For individuals, the most consequential change is cost. Issuing, using, and revoking the wallet must be free of charge for all natural persons.8EUR-Lex. Regulation (EU) 2024/1183 of the European Parliament and of the Council Until now, obtaining a qualified electronic signature typically meant purchasing a certificate from a commercial trust service provider and, in many cases, buying a physical smart card. The wallet removes that barrier. Once enrolled, citizens can create qualified electronic signatures at no cost, which is expected to drive mainstream adoption of the tier that currently sees the least everyday use.9European Commission. eSignature – EU Digital Identity Wallet
Member states must make the wallet available within 24 months of the entry into force of the Commission’s implementing acts, which were due by November 2024.10European Parliament. European Digital Identity (EUid) – Legislative Train Schedule The amendment also introduces a new category of trust service: electronic attestations of attributes. These are digital documents that confirm specific facts about a person, such as professional qualifications or place of residence, and can be verified against official government databases. When issued by a qualified trust service provider, they carry the highest level of legal assurance in the EU digital identity ecosystem.

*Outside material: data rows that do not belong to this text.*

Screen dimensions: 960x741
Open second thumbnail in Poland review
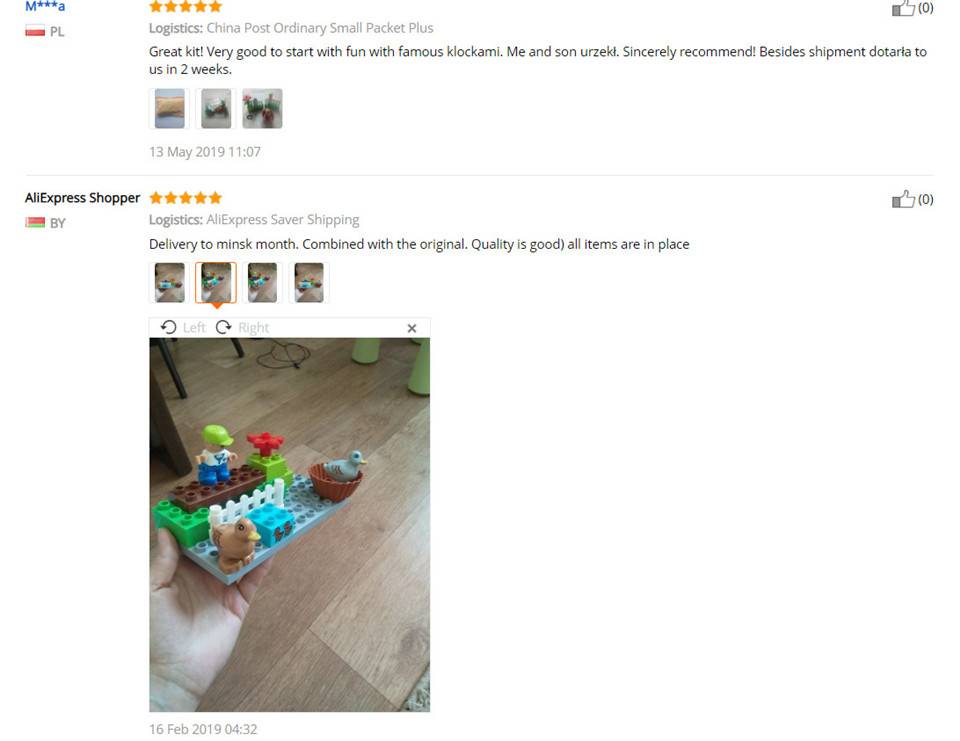pos(216,108)
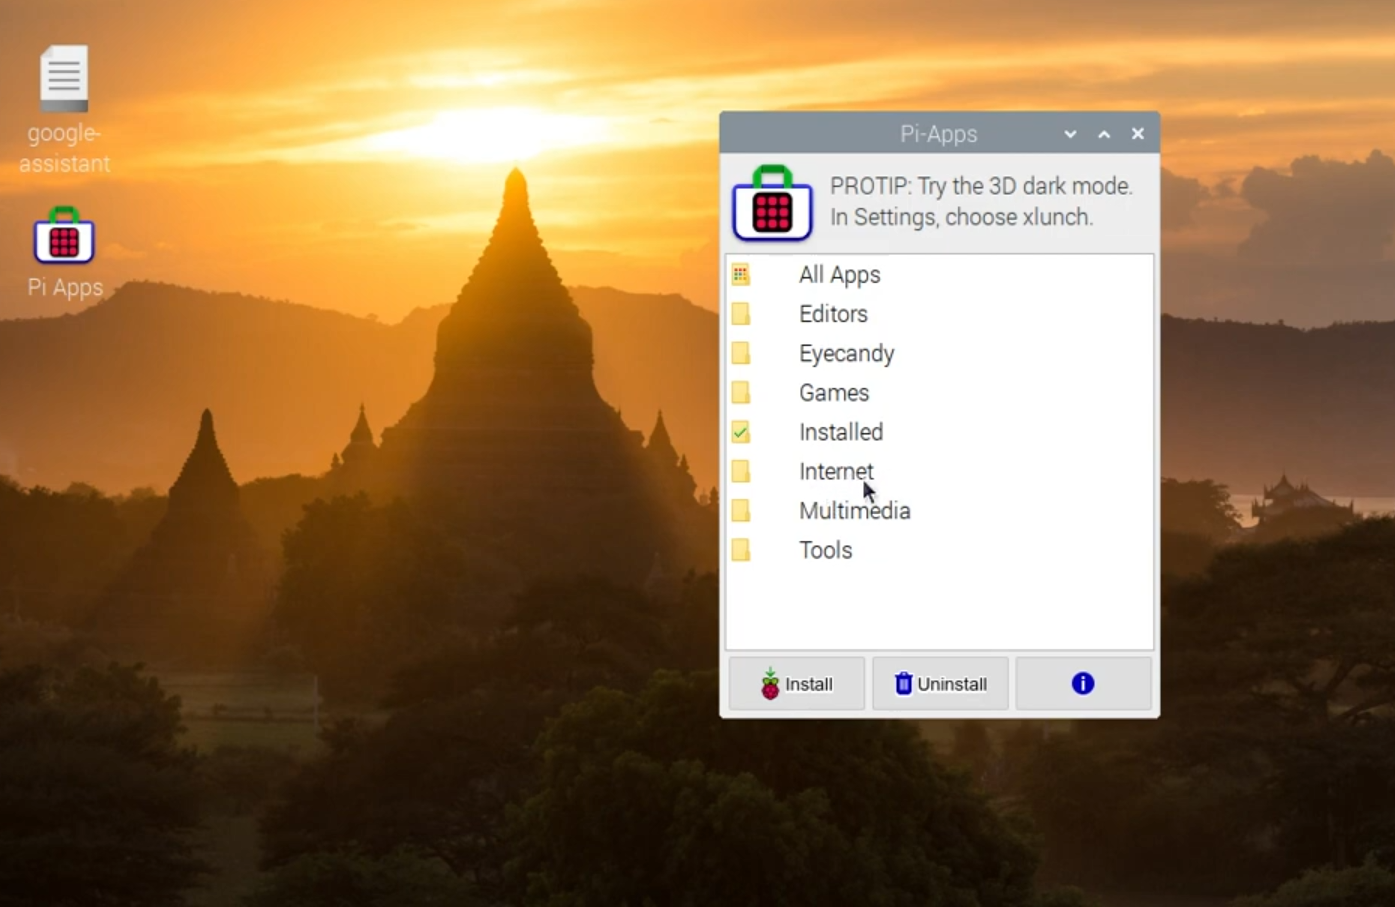The image size is (1395, 907).
Task: Open the Multimedia category
Action: coord(854,511)
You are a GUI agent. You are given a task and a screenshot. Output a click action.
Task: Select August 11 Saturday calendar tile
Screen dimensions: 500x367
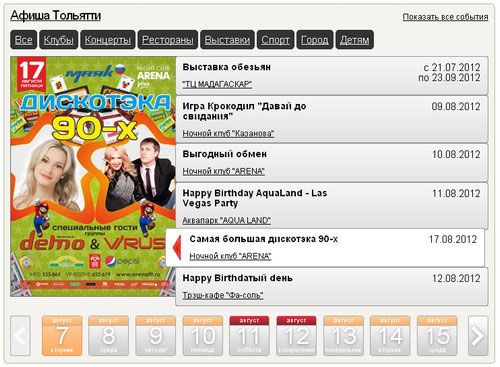tap(249, 336)
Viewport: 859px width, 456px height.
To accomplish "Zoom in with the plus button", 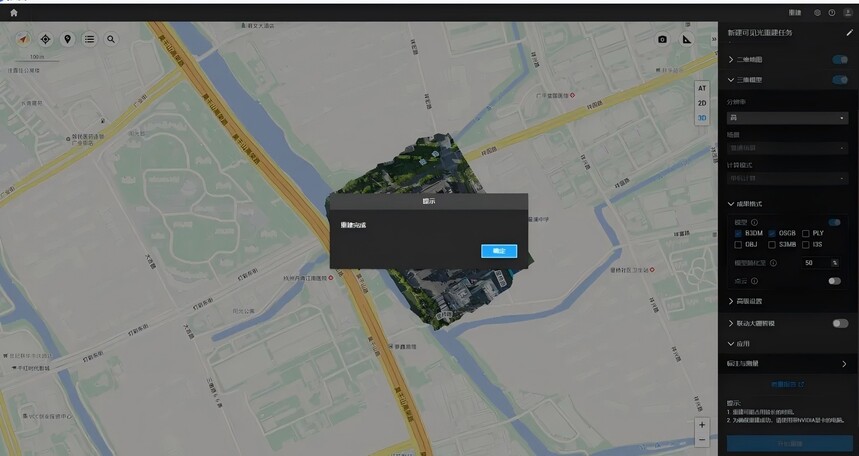I will coord(702,425).
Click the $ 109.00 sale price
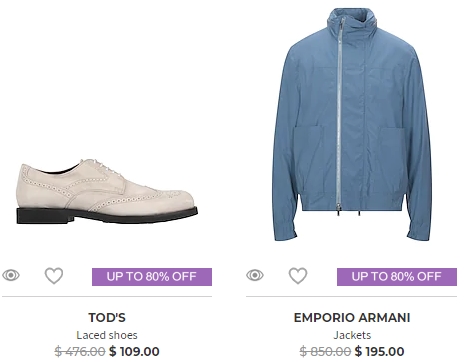 coord(134,351)
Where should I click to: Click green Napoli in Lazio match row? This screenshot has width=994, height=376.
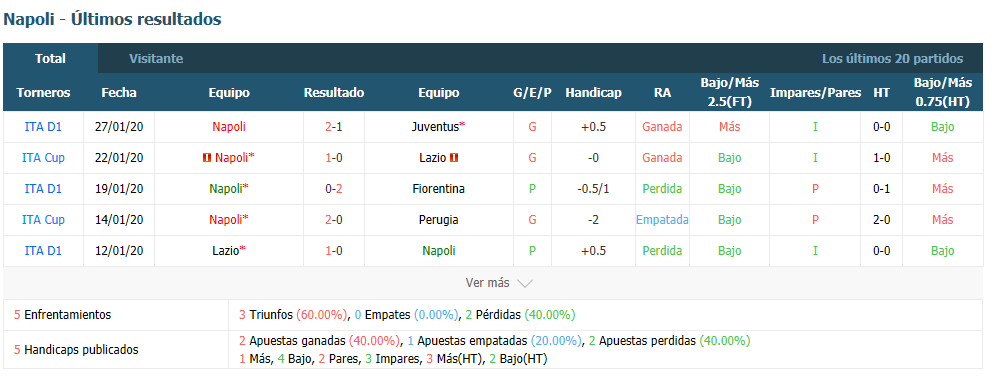click(x=439, y=251)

The wallet also incorporates privacy features that the original regulation lacked. Users can generate pseudonyms, access a complete log of every transaction conducted through the wallet, and exercise data portability rights to download their credentials.8EUR-Lex. Regulation (EU) 2024/1183 of the European Parliament and of the Council Selective disclosure means a user can prove they are over 18 without revealing their exact date of birth, or confirm a professional license without sharing their home address. For anyone signing documents cross-border, the wallet turns what used to be a multi-step procurement process into something closer to tapping a button on a phone.